A y bien réfléchir, on se sent aussi parfois gêné de voir cette société du plaisir hédoniste immédiat, de l'uniformité presque obligatoire, de l'interdiction du moindre désir égoïste, etc, se profiler sous nos yeux, le tout dans un modèle urbain vertical et pyramidal dans lequel l'individu en tant qu'être n'a que peu d'importance, sinon en tant qu'il est un des micro-éléments de cette fameuse monade, cette supposée perfection. Bien sur, ce n'est pas (encore) le portrait de notre monde. Bien entendu, les problématiques de surpopulations de l'époque de rédaction de ce livre se posaient autrement qu'aujourd'hui, et sans doute de manière alors bien plus angoissante. Il n'empêche que cette société d'individus se situant entre la fourmi laborieuse et le singe bonobo - qui est connu pour désamorcer les prémices de conflits sociaux par l'accomplissement d'actes sexuels non reproductifs - ne semble ni tout à fait impossible, ni forcément si lointaine de certains voeux, sans doute pas ainsi exprimés, émis par tous ceux rêvant d'un monde sans guerre, sans conflit, sans haine, sans disparités sociales trop fortes (c'est d'ailleurs un échec dans le monde décrit ici, un phénomène de caste y étant très pesant et presque irréductible), et il est évident que nous sommes beaucoup à idéaliser un tel monde. Cependant, cette société telle qu'imaginée avec intelligence et un grand sens du détail fortuit, indirect, par Robert Silverberg donne surtout le sentiment d'être un genre d'enfer climatisé où toute vraie liberté est niée, à l'exception de celle de copuler avec qui bon vous semble (et bien que l'auteur demeure victime des préjugés de son temps, que c'est ainsi l'homme qui se déplace d'appartement en appartement et pro/pose l'acte, tandis que la femme est socialement et légalement obligée d'accepter le rapport, sauf à être déjà occupée... C'est un "détail" sur lequel il y aurait beaucoup à redire, mais il est à parier que l'auteur n'avait alors qu'assez peu conscience de l'aspect phallocrate de cet aspect de son roman. A moins qu'il lui ait semblé que ce fut là le seul moyen de maintenir un genre d'équilibre entre les sexes ? La question est difficile à trancher).
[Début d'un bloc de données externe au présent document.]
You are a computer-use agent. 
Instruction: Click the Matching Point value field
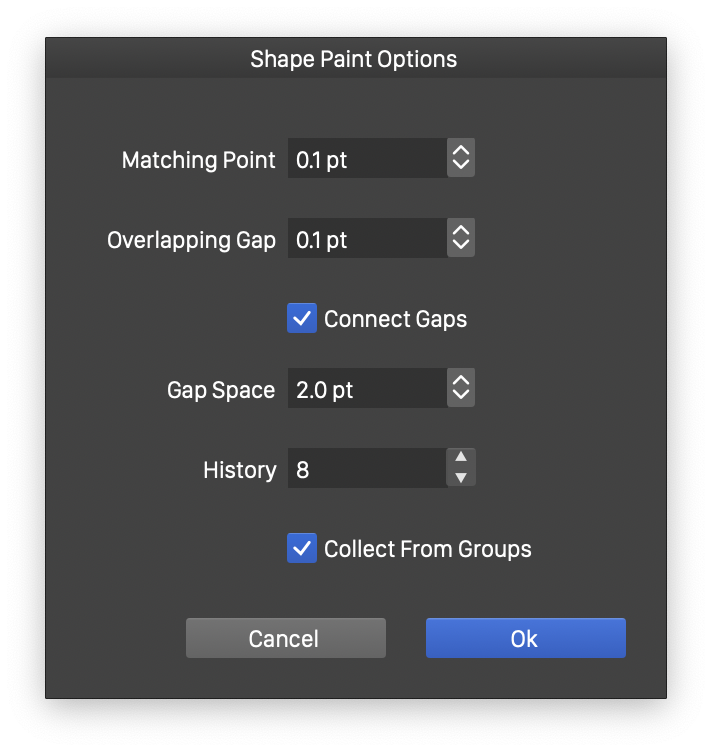[366, 159]
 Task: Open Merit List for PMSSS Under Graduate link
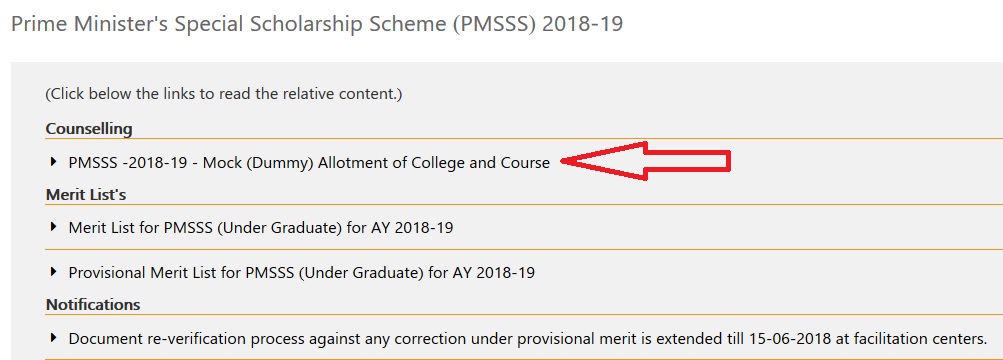[x=261, y=228]
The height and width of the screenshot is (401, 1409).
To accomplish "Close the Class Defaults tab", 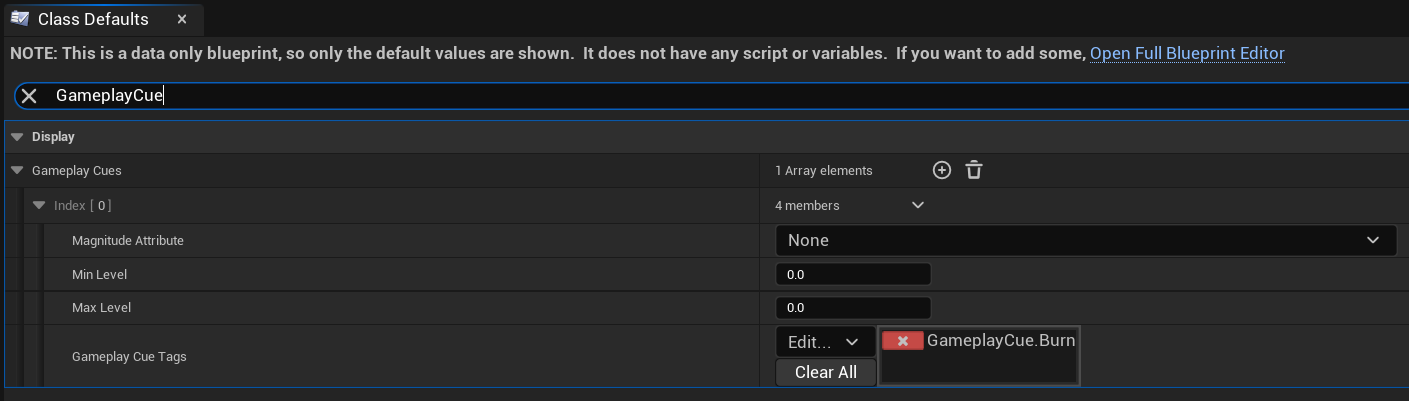I will (x=181, y=19).
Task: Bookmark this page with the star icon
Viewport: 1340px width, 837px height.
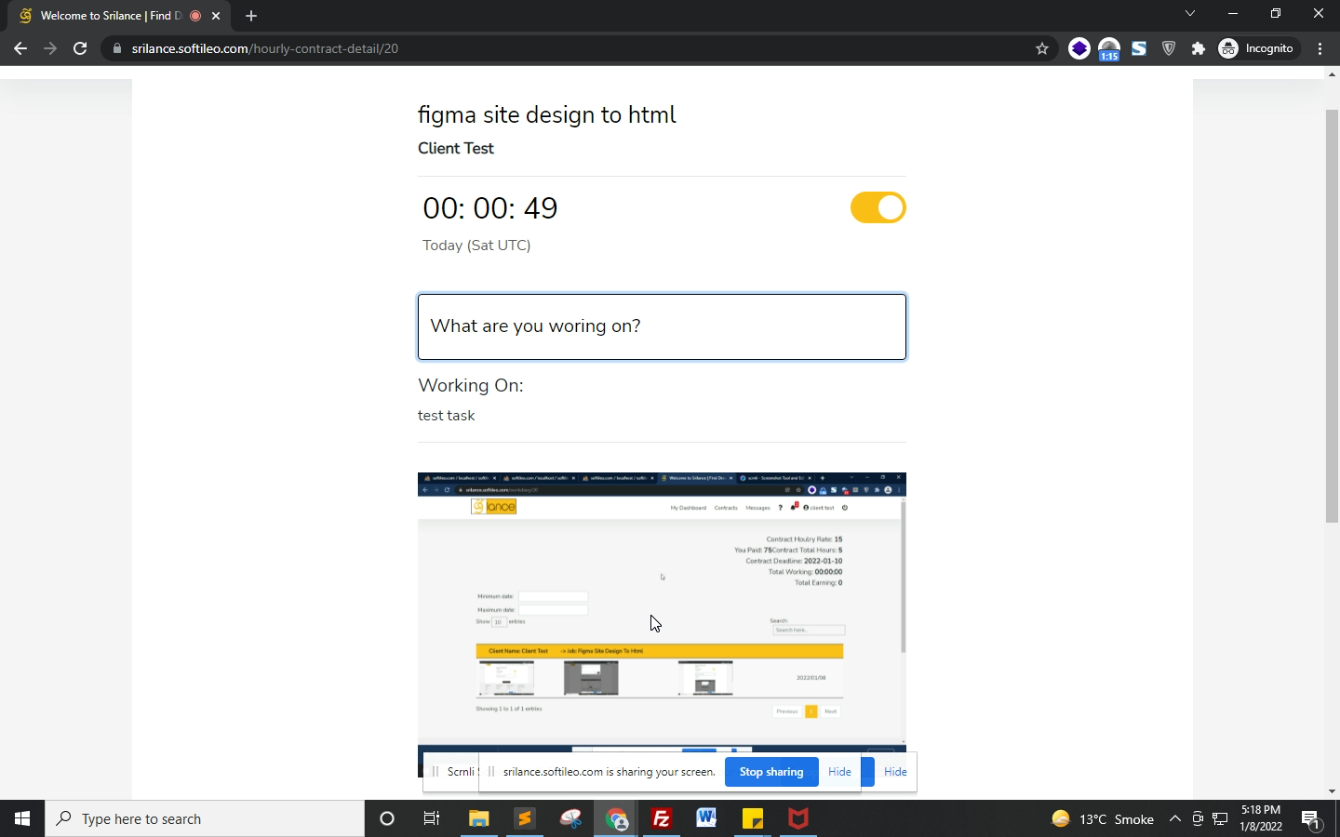Action: point(1042,48)
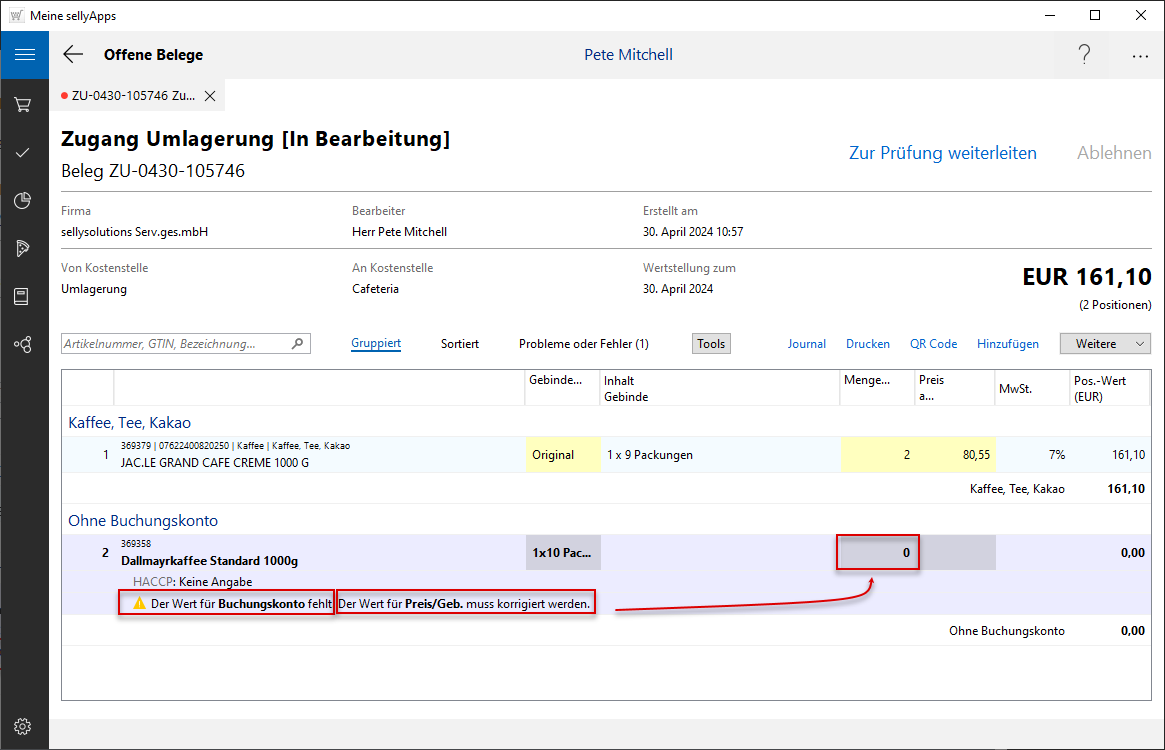Screen dimensions: 1165x750
Task: Open the shopping cart sidebar icon
Action: (23, 104)
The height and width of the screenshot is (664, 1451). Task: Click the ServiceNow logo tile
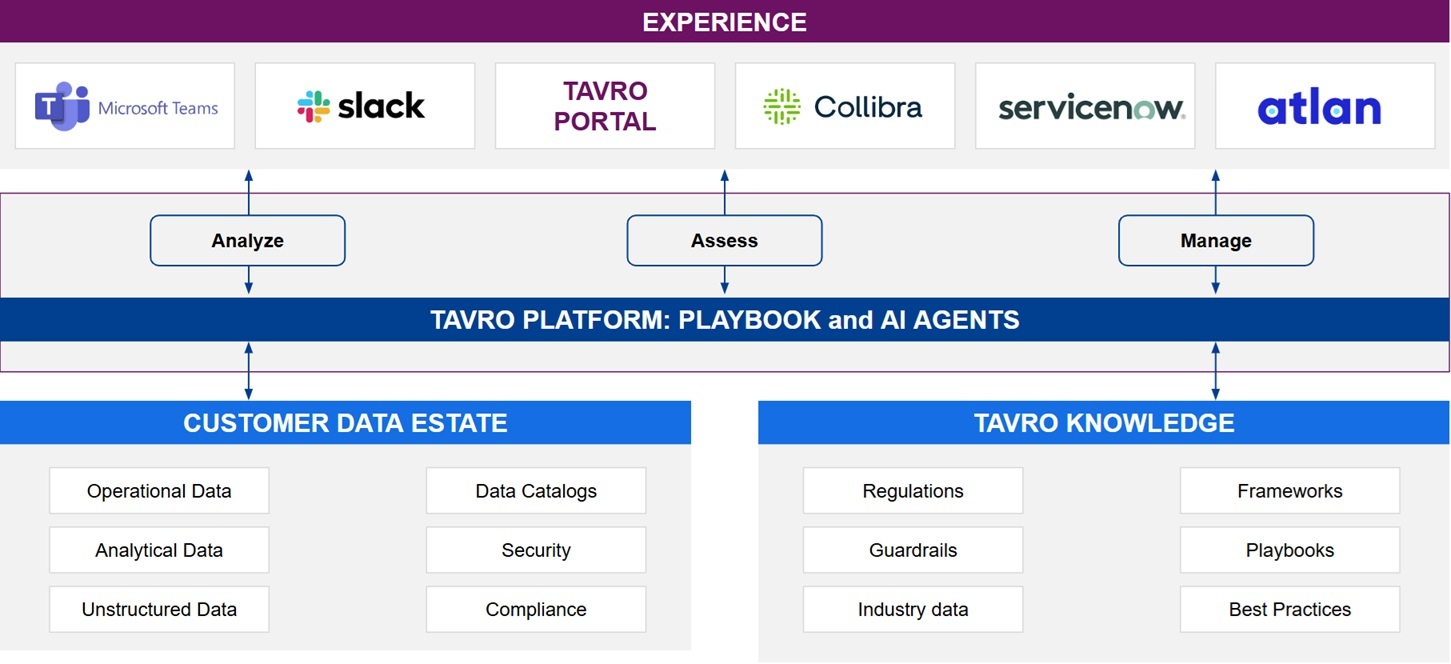(x=1085, y=106)
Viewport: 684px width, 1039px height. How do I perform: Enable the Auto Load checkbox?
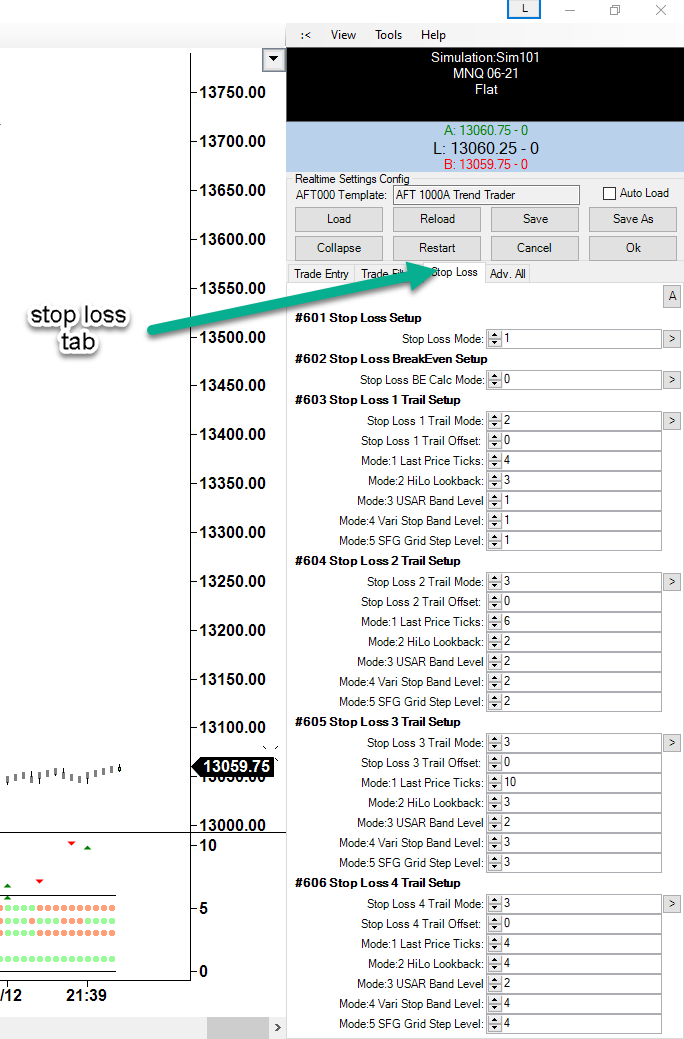point(610,194)
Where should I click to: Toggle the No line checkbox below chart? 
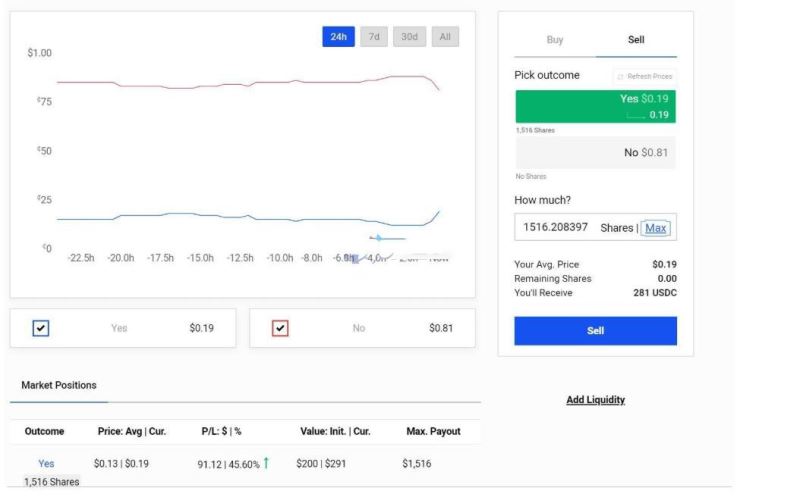(x=280, y=328)
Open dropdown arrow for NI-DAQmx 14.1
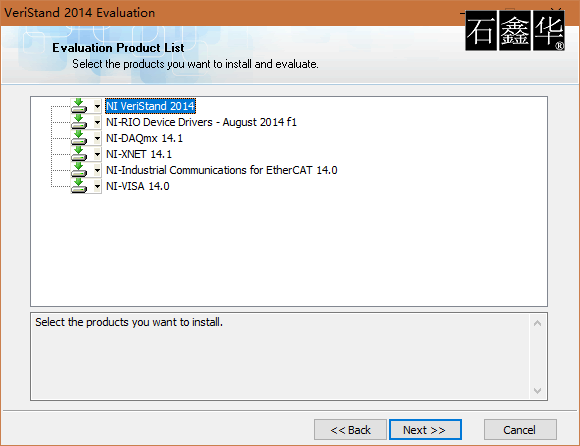580x446 pixels. tap(97, 138)
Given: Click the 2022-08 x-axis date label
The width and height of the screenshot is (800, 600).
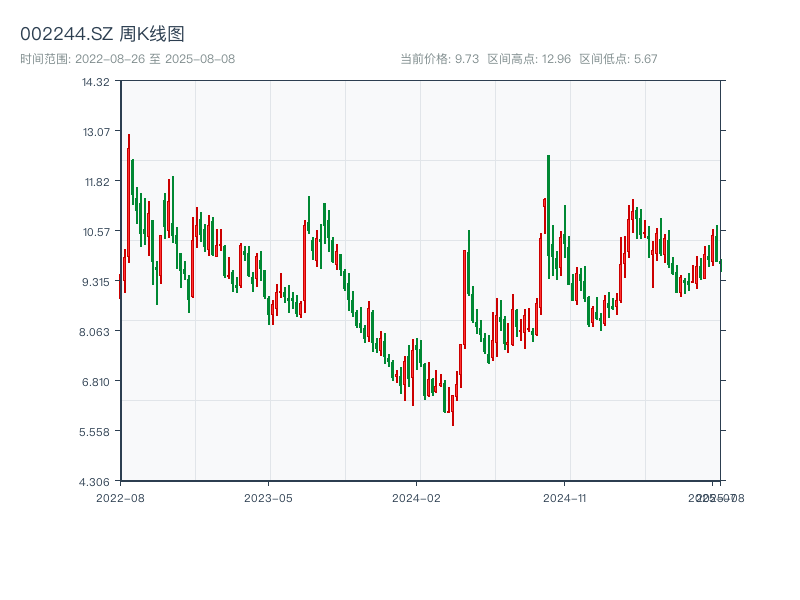Looking at the screenshot, I should tap(120, 497).
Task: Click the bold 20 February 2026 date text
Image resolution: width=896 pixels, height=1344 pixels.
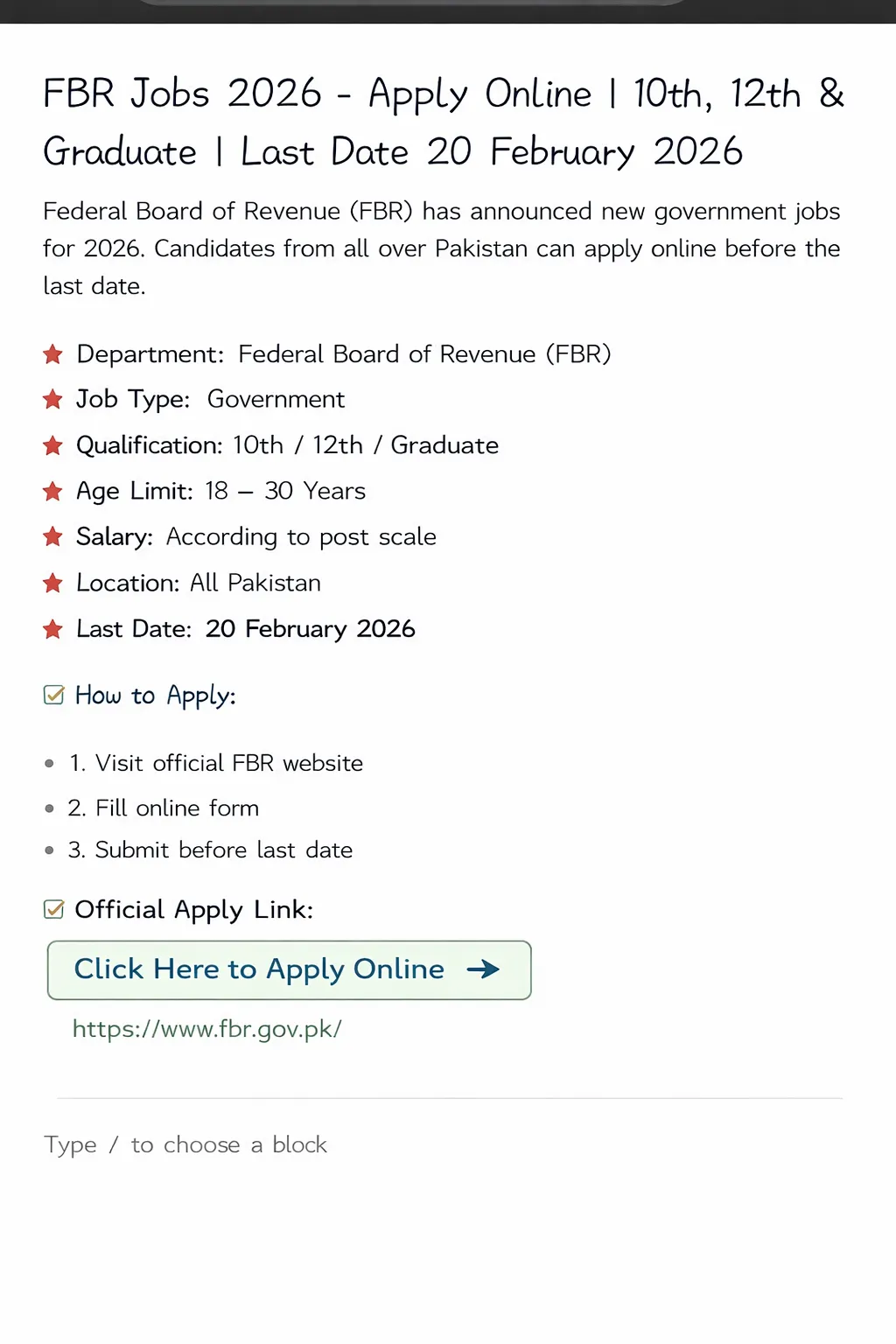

Le comble, malgré ce que cette chronique interminable (sic !) peut donner comme sentiment de l'oeuvre... c'est que ce roman qui se lit comme un rien, qu'on y suit, agréablement mais sans toujours comprendre immédiatement les enchaînements, tous ces acteurs d'une grande diversité, chaque chapitre étant très indépendant du suivant un peu comme s'il s'agissait, de manière très trompeuse, d'une succession de nouvelles (rappelons que l'auteur en rédigea des centaines). Qui peut même souvent sembler facile, évident. Qui s'avère d'une richesse jamais totalement confondue. C'est très certainement la marque des très grands textes et Les Monades urbaines la possède indubitablement, se classant de fait parmi le peloton de têtes, si l'on peut dire, des grands romans dystopiques du XXème siècle récemment écoulé.